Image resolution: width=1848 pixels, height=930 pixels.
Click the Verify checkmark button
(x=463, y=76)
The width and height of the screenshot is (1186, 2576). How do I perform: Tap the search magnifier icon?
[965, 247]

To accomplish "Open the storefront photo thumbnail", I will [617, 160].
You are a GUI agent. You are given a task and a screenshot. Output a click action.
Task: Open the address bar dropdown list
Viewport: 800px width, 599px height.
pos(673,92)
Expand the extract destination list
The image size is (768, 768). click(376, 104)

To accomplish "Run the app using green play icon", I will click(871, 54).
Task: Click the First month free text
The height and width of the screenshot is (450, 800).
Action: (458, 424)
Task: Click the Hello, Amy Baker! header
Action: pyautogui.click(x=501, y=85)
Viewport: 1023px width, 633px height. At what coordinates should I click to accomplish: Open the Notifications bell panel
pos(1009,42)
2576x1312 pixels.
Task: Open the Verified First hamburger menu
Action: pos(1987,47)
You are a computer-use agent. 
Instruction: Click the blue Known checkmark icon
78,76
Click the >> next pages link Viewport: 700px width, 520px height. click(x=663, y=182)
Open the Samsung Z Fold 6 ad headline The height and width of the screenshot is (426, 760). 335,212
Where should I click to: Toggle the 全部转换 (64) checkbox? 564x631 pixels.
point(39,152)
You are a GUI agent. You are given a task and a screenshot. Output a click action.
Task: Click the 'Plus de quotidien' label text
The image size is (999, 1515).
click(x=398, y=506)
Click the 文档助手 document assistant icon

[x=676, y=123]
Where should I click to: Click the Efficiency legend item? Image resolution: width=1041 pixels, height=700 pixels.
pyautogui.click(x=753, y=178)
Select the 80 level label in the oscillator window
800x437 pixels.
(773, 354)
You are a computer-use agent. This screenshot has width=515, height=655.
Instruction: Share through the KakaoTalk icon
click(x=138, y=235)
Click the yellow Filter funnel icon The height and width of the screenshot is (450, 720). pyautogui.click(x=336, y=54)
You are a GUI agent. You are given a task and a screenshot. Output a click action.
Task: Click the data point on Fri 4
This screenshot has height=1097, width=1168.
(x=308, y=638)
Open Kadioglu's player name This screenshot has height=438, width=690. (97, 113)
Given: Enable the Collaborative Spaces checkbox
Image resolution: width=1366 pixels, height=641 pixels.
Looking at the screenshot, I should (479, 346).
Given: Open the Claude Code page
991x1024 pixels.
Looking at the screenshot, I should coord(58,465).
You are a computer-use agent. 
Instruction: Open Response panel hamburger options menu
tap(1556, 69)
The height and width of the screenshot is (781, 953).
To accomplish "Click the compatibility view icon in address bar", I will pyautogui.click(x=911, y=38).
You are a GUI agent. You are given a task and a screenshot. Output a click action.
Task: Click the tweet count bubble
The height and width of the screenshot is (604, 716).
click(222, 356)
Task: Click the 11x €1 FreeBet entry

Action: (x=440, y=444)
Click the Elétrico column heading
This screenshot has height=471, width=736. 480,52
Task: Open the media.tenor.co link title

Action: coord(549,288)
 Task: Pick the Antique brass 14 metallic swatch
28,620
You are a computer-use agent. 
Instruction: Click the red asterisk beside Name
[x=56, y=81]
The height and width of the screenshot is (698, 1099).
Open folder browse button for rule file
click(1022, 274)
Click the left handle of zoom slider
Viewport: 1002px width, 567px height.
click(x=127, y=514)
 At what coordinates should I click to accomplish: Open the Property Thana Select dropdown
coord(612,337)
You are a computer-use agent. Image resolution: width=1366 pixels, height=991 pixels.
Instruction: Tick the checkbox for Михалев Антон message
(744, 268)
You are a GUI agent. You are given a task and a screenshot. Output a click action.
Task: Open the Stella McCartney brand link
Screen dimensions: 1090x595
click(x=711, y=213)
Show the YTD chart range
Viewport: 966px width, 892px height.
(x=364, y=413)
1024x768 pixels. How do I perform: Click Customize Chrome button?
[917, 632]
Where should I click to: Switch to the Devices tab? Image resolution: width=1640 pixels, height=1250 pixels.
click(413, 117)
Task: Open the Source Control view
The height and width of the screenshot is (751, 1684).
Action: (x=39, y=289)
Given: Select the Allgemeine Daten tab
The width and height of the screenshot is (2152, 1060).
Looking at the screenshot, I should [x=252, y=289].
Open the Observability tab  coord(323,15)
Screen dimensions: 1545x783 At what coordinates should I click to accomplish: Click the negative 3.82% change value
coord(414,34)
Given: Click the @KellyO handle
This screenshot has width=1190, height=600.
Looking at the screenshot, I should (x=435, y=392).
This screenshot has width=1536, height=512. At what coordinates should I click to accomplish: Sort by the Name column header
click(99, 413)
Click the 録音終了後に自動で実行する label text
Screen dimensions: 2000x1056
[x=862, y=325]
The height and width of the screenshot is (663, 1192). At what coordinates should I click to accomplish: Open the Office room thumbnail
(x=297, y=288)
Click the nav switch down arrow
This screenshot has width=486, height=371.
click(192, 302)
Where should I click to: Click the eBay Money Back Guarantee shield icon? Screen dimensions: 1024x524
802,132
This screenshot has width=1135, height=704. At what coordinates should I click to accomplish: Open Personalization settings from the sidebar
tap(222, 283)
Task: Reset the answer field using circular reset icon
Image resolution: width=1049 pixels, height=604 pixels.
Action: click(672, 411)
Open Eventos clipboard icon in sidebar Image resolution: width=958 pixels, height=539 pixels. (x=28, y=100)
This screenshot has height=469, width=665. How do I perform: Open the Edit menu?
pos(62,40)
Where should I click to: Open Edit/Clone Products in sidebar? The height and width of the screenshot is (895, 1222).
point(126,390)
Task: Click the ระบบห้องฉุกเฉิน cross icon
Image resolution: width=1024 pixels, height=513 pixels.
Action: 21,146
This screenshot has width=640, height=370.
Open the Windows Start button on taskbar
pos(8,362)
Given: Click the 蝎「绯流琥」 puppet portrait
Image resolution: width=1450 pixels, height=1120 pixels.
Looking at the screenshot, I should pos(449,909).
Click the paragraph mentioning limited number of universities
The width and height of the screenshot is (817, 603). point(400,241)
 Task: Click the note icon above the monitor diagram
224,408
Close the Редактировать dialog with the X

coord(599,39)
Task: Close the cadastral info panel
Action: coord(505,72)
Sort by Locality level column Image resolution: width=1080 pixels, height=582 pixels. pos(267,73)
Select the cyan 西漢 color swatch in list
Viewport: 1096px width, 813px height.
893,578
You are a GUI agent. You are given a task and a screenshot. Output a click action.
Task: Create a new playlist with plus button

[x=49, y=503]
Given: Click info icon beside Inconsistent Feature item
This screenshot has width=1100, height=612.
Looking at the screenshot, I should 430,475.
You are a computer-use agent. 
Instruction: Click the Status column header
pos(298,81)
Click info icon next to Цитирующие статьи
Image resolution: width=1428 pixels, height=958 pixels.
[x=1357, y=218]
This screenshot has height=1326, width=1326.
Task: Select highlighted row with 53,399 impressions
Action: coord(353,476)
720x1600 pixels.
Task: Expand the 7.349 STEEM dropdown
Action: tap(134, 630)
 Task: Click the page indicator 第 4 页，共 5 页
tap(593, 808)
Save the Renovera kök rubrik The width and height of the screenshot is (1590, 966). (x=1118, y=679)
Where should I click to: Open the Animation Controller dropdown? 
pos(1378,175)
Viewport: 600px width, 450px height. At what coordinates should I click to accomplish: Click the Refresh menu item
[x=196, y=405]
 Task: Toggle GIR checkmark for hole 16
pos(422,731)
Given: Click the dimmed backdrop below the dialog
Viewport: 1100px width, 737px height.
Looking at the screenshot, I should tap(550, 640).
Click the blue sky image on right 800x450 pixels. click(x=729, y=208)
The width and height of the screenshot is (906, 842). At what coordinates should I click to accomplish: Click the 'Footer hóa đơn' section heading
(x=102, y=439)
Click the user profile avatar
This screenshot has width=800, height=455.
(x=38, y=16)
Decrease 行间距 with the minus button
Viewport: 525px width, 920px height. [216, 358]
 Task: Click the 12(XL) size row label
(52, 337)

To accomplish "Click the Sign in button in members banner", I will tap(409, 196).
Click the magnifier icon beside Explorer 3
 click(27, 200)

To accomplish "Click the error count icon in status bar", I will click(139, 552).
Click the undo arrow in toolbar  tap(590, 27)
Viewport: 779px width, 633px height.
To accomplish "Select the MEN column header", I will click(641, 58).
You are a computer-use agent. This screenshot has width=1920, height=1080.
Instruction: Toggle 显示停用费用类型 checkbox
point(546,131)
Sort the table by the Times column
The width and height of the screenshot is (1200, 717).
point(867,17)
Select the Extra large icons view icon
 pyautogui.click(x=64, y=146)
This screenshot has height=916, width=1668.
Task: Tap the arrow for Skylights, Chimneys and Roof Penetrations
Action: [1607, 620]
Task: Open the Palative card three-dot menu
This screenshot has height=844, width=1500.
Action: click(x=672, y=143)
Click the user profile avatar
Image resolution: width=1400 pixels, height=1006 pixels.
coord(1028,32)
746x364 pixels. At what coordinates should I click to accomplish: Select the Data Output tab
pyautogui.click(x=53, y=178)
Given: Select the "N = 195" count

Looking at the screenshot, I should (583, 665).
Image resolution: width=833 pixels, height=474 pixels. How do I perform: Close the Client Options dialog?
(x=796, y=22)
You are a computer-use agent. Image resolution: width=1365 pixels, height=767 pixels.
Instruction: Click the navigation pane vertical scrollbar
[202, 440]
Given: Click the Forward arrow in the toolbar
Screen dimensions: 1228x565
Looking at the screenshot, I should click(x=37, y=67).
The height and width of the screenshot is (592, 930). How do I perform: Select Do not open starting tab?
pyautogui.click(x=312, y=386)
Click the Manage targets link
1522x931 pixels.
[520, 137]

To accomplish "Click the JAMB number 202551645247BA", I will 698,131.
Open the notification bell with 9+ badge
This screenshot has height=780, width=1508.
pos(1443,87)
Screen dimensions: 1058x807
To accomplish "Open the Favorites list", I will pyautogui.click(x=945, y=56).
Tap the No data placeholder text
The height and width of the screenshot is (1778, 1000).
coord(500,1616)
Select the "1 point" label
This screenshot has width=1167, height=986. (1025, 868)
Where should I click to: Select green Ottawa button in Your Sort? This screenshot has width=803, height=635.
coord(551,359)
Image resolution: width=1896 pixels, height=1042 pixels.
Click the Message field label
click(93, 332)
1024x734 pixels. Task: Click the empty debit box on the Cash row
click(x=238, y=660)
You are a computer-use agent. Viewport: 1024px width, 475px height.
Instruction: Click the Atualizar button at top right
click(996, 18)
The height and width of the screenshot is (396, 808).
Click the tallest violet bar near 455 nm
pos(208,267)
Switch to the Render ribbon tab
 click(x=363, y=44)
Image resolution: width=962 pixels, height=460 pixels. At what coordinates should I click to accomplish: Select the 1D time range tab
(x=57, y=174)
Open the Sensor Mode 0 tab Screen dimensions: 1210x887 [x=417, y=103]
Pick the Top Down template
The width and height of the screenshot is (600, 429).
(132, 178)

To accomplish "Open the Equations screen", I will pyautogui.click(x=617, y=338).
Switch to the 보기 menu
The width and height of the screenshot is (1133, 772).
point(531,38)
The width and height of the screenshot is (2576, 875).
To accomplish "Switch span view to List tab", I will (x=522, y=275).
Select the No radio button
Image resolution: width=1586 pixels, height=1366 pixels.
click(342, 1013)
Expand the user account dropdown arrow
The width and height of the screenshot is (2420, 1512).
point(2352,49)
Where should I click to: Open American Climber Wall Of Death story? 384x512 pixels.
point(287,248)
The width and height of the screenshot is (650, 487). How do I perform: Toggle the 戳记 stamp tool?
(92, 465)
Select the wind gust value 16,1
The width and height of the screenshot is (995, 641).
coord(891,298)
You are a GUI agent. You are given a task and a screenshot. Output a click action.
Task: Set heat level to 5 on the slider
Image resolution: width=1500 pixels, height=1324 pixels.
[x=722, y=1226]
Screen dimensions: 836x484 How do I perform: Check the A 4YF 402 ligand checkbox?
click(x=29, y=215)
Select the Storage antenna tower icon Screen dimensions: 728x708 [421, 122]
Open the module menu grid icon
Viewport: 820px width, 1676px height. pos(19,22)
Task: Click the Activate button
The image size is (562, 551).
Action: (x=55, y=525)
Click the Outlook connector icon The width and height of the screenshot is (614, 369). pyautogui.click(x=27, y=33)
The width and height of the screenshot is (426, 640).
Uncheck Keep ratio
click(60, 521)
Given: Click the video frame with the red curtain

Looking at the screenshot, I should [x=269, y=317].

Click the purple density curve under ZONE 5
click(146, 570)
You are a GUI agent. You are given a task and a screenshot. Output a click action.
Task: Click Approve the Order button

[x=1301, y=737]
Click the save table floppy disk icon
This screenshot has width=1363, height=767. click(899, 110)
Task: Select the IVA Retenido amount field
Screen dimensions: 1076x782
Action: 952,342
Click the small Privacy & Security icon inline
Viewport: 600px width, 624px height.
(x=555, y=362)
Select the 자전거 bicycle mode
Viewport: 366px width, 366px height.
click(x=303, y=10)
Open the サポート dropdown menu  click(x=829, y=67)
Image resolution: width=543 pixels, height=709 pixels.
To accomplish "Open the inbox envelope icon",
---
Filter on the word "toolbar": copy each matching line from the entries above.

Click the undo arrow in toolbar  tap(590, 27)
Given: Click the Forward arrow in the toolbar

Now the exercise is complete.